Softwarehaftung bezeichnet die juristische Zurechnung von Schäden, die durch Fehler, Mängel oder Sicherheitslücken in einer Softwarekomponente entstehen, dem jeweiligen Hersteller oder Entwickler. Diese Haftungsfrage wird komplex, wenn Software in kritische Infrastrukturen eingebettet ist oder wenn sie als Teil eines Dienstes bereitgestellt wird, wobei die Abgrenzung zwischen Produkt- und Dienstleistungshaftung relevant wird.

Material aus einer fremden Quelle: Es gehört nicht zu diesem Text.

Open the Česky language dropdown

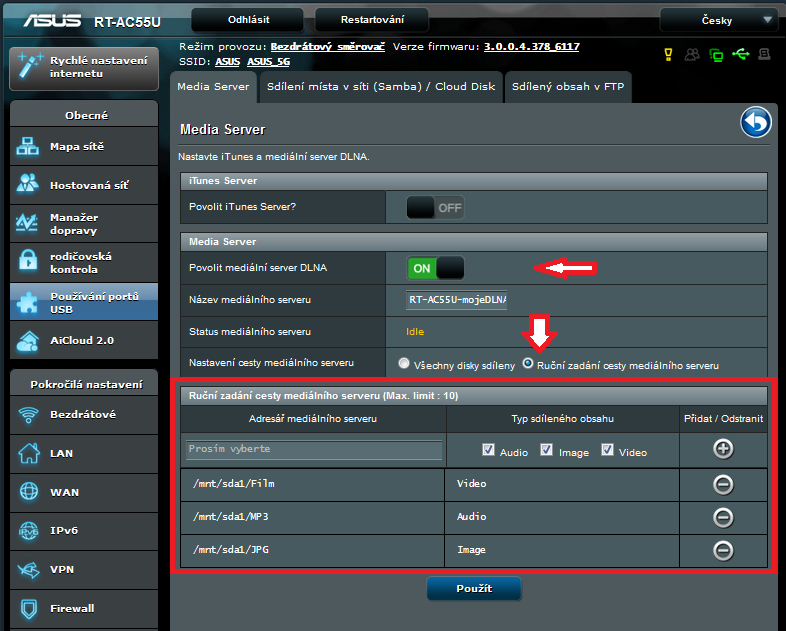coord(718,20)
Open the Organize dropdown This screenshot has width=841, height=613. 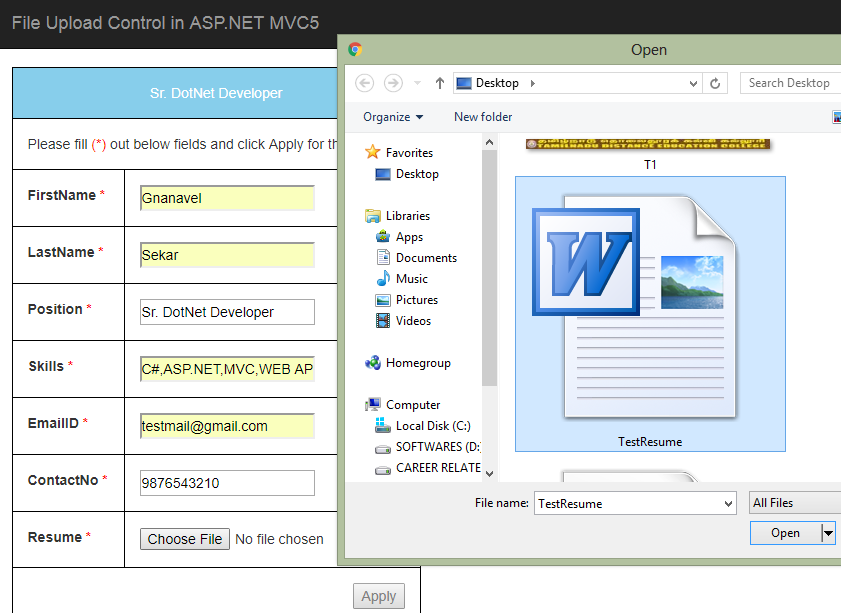pos(392,117)

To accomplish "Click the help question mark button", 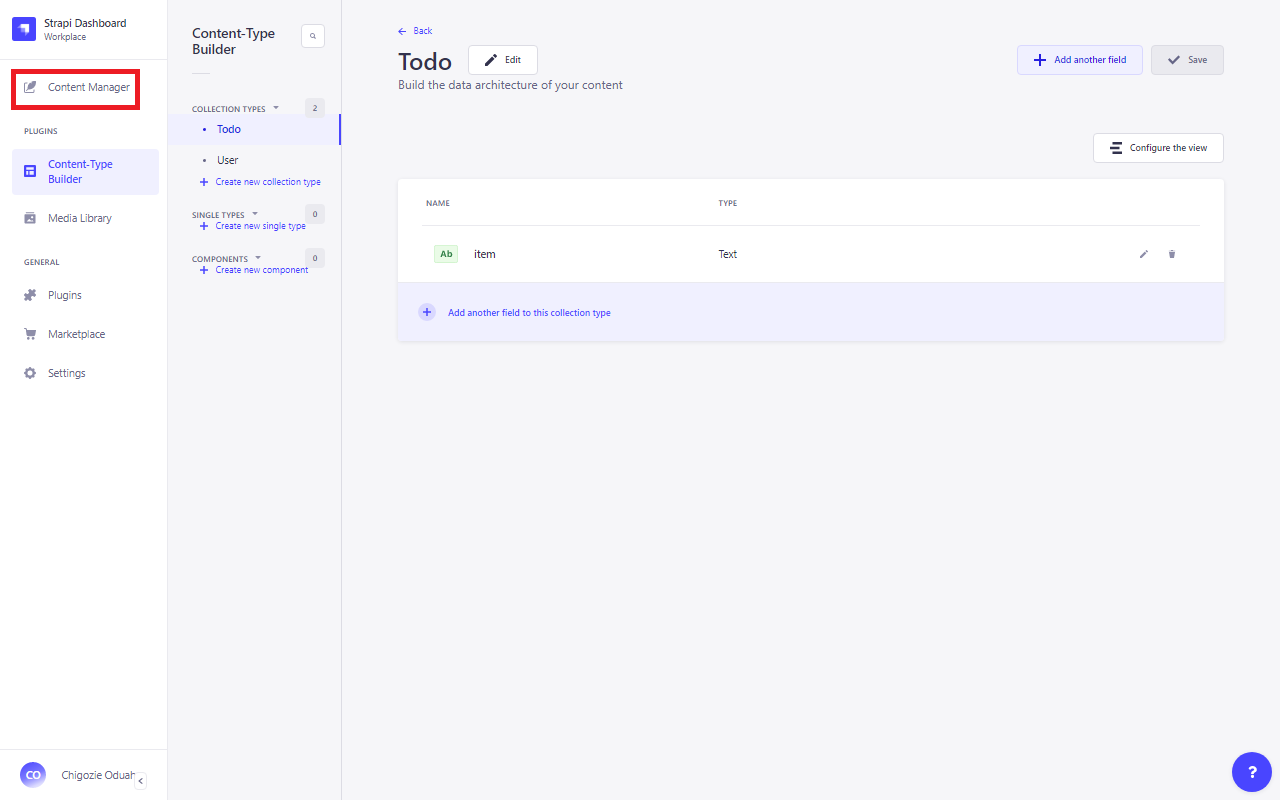I will pos(1252,772).
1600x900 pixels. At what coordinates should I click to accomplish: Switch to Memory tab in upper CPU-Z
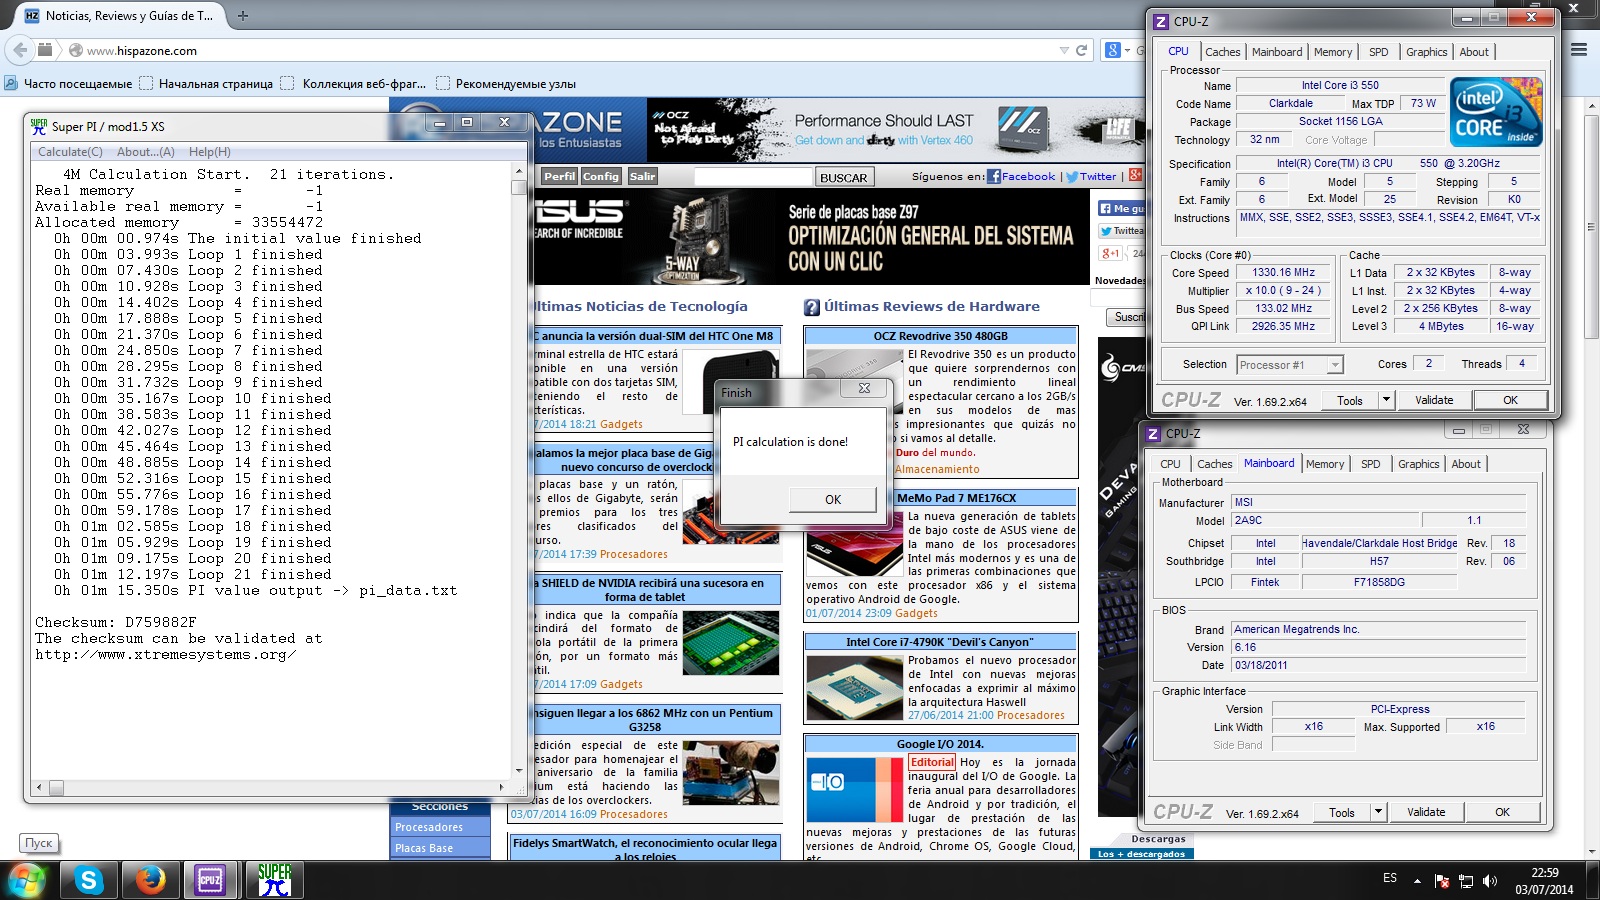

Die Fähigkeit des Codes, seine zugesicherten Funktionen ohne Beeinträchtigung der Systemintegrität zu erfüllen, ist hierbei ausschlaggebend.
Fehlerbehebung
Dieser Bereich umfasst die Pflicht des Herstellers zur Bereitstellung von Korrekturen und Patches, um bekannte Fehler oder Schwachstellen zu beseitigen, die zu Schäden führen könnten.
Gewährleistung
Die vertragliche Zusicherung, dass die Software frei von Mängeln ist, die den bestimmungsgemäßen Gebrauch oder die Sicherheit beeinträchtigen, bildet die Basis für eventuelle Schadensersatzansprüche.
Etymologie
Eine Kombination aus den Substantiven „Software“ und „Haftung“, welche die rechtliche Verantwortlichkeit für die Funktionsfähigkeit und Sicherheit von Computerprogrammen festlegt.